= Walter Karl Johann Roepke =

Walter Karl Johann Roepke (18 September 1882, Hohensalza – 7 February 1961, Wageningen) was a German entomologist who specialised in Lepidoptera and Coleoptera.

Roepke was born in Hohensalza now in Poland in a family of German origins. He was educated in the University of Berlin and the University of Zürich where he took his PhD degree in 1907 under Maximilian Standfuss (1854–1917). He worked under Standfuss after his degree and conducted experiments on the hybridization of moths. From 1908 to 1911 he was on the staff of the Experiment Station at Salatiga, in Java becoming acting director in 1911−12 and director from 1912 to 1918. From 1918 to 1919 he was entomologist at the Institute for Plant Diseases, Buitenzorg. He was keen on working in the tropics where he bred and studied the biology of numerous insects. Among his discoveries was Hypophryctis dolichoderella, a Tineidae that preyed on the larvae of Dolichoderus ants. He suffered from sprue and returned to the Netherlands and from 1919 he was professor at the Agricultural College, Wageningen.
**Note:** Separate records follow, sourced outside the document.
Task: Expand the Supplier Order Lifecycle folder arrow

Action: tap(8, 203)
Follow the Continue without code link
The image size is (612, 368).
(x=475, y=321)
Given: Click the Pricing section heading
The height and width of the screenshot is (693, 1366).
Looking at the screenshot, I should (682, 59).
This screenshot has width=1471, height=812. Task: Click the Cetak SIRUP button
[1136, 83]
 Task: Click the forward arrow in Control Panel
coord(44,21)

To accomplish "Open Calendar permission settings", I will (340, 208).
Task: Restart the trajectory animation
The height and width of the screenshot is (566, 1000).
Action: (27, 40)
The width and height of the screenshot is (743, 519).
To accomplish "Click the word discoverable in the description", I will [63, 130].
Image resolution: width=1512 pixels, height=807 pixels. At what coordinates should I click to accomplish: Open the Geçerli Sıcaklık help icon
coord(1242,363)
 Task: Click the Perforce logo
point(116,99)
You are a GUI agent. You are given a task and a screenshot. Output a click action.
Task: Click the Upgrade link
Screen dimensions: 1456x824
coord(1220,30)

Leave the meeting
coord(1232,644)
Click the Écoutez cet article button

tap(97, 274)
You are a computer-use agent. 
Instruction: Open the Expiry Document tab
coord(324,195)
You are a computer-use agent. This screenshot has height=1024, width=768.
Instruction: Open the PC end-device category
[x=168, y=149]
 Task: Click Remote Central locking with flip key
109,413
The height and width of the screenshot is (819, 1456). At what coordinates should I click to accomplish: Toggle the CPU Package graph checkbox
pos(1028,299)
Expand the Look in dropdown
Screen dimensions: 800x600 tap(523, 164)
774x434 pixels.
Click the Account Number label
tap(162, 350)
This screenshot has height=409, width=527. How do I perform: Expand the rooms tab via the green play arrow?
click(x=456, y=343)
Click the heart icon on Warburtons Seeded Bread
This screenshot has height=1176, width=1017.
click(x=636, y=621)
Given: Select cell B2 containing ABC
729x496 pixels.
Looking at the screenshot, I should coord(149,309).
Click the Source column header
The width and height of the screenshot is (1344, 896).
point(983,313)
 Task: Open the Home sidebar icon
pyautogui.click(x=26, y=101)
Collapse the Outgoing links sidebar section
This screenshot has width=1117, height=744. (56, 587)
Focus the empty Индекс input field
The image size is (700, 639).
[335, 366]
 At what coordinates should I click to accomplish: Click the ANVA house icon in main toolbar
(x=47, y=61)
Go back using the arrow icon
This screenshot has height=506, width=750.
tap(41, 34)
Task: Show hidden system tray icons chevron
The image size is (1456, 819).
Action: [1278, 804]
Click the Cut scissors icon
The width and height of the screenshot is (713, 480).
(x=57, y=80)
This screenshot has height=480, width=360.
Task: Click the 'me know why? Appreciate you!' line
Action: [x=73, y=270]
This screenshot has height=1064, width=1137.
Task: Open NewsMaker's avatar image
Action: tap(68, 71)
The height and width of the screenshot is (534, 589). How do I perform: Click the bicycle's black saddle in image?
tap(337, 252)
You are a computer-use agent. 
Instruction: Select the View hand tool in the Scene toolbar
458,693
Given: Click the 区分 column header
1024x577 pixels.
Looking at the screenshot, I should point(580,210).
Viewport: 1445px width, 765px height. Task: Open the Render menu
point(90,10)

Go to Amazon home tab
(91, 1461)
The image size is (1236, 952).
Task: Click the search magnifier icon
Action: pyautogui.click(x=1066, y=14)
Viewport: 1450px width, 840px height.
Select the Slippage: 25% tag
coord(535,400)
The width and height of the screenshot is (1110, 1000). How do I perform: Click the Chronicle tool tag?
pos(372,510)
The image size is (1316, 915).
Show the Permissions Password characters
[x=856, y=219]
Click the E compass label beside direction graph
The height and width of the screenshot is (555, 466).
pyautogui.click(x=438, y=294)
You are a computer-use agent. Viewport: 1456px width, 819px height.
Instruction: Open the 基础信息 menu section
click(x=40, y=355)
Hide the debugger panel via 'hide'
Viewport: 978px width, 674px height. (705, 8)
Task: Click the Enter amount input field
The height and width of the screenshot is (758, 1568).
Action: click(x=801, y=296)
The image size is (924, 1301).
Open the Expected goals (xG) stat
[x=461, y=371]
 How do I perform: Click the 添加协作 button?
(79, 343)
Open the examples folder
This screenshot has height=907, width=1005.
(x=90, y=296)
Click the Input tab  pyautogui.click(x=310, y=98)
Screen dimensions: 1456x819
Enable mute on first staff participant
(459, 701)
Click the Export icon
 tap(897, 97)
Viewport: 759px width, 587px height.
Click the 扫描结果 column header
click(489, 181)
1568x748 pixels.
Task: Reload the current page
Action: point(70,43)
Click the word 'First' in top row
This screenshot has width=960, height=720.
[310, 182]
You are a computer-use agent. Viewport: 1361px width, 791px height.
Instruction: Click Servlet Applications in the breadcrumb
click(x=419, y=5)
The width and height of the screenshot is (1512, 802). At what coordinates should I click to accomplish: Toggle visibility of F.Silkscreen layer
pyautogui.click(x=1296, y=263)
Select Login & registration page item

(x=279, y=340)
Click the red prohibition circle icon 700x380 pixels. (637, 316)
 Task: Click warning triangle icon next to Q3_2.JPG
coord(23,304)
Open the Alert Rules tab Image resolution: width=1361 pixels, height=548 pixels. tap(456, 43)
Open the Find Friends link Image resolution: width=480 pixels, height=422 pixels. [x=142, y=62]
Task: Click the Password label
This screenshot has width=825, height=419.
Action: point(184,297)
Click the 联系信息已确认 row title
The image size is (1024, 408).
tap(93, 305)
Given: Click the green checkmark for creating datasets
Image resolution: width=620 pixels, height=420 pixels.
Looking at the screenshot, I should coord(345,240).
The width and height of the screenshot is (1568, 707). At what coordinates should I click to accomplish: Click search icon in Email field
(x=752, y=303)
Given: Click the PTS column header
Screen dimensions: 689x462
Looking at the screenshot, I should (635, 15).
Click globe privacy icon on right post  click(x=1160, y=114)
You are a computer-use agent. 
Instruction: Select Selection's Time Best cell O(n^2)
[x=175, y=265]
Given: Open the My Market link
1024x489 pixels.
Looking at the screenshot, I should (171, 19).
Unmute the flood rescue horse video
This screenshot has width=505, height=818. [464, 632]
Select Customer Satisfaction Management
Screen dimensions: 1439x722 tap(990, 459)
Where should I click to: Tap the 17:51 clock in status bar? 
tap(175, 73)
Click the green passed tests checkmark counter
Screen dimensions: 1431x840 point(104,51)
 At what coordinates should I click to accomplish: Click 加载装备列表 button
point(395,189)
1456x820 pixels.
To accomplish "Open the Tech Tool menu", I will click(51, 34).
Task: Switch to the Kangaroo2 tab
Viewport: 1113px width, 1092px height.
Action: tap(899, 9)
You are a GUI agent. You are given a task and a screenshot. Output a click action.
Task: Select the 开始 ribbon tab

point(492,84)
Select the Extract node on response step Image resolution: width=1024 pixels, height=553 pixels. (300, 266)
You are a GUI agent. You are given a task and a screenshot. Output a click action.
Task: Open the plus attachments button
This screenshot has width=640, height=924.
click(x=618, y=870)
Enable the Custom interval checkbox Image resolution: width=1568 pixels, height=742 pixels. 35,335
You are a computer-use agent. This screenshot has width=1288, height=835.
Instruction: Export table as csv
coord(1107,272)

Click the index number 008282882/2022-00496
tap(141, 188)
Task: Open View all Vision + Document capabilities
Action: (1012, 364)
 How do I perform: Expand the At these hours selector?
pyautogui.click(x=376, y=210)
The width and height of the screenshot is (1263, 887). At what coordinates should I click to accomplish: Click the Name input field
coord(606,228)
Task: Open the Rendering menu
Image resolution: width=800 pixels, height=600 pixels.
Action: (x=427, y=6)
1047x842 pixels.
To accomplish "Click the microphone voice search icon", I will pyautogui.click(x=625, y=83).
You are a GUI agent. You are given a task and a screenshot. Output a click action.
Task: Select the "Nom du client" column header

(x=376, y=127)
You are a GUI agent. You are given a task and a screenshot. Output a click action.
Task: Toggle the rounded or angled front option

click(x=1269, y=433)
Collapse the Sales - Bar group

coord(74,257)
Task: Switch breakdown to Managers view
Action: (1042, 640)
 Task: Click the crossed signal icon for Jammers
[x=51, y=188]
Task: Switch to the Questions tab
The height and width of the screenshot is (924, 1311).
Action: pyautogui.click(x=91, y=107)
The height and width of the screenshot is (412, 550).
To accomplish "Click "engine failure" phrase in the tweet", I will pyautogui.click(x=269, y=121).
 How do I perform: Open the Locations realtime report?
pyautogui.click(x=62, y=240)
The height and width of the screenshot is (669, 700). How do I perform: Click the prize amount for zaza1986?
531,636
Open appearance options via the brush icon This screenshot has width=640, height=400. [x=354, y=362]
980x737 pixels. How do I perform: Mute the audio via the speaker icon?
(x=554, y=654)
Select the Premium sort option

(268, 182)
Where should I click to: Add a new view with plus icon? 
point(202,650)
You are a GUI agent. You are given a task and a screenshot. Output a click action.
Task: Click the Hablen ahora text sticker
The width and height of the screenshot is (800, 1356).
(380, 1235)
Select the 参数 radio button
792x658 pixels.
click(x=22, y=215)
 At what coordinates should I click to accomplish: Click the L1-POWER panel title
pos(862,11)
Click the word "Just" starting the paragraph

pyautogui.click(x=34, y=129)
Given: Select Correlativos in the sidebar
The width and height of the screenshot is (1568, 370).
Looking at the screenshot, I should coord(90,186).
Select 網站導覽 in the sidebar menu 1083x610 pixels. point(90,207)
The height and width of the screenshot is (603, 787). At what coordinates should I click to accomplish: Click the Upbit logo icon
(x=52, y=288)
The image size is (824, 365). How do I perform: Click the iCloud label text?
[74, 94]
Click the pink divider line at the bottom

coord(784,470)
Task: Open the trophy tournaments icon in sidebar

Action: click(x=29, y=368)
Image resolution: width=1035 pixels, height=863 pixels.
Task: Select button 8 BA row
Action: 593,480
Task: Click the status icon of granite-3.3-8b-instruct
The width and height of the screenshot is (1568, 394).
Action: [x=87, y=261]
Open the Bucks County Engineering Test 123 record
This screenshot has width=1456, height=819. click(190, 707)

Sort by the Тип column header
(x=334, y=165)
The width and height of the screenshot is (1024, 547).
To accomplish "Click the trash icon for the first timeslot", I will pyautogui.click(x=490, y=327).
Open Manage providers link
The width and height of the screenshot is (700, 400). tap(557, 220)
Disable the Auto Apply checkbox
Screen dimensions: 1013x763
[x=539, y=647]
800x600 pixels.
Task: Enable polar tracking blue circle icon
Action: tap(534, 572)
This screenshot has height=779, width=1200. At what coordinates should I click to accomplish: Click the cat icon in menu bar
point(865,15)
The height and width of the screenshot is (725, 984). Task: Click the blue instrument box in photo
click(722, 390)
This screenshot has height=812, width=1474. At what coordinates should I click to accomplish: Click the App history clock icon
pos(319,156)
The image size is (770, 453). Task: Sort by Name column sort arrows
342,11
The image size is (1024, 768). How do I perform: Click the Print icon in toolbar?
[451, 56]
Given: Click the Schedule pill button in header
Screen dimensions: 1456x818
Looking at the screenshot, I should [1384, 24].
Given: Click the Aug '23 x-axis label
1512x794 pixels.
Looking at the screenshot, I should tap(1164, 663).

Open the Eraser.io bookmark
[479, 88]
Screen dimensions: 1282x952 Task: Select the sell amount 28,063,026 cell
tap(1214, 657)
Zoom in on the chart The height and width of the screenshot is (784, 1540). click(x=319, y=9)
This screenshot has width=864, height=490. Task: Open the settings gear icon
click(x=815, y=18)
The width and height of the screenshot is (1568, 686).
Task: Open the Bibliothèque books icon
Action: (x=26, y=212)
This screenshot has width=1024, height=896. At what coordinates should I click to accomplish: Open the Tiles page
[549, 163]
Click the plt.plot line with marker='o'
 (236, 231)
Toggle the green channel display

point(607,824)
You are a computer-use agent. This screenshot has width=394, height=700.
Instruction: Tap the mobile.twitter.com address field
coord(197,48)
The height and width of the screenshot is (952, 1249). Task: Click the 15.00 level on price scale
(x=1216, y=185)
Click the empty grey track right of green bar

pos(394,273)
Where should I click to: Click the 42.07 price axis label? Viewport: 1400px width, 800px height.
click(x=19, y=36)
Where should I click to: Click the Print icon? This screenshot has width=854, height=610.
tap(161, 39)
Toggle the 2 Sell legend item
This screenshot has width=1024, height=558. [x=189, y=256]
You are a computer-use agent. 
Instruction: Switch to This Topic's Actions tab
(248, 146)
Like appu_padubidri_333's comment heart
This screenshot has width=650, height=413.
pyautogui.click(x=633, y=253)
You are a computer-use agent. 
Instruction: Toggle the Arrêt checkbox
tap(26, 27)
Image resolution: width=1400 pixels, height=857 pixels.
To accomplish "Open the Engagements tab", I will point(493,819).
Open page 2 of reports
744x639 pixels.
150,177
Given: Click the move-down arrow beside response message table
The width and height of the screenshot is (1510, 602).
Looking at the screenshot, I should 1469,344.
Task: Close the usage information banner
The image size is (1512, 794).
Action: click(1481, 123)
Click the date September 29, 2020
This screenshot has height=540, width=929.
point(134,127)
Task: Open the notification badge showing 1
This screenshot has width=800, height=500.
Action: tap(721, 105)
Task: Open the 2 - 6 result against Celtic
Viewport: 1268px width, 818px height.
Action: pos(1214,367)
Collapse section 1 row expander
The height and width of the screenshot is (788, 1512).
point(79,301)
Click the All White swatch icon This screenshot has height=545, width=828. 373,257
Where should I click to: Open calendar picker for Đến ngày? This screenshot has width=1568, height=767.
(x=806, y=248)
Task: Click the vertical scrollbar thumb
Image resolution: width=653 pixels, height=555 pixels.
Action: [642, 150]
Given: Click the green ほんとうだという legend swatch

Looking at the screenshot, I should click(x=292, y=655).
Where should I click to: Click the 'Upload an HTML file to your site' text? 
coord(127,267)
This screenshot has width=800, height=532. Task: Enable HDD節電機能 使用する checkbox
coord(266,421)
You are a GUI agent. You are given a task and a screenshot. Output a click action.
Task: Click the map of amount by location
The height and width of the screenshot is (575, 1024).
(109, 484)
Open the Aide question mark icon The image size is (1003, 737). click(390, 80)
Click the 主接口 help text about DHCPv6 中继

Although working mainly on agricultural pests and diseases he continued to study the lepidoptera of Southeast Asia in his spare time. He published a series titled Rhopalocera Javanica. He retired in 1953.

Roepke was the author of entomological papers on the butterflies of Java and Indomalaya; he described many new taxa.

His collection of Hesperiidae from Indomalaya is in the Rijksmuseum van Natuurlijke Historie in Leiden.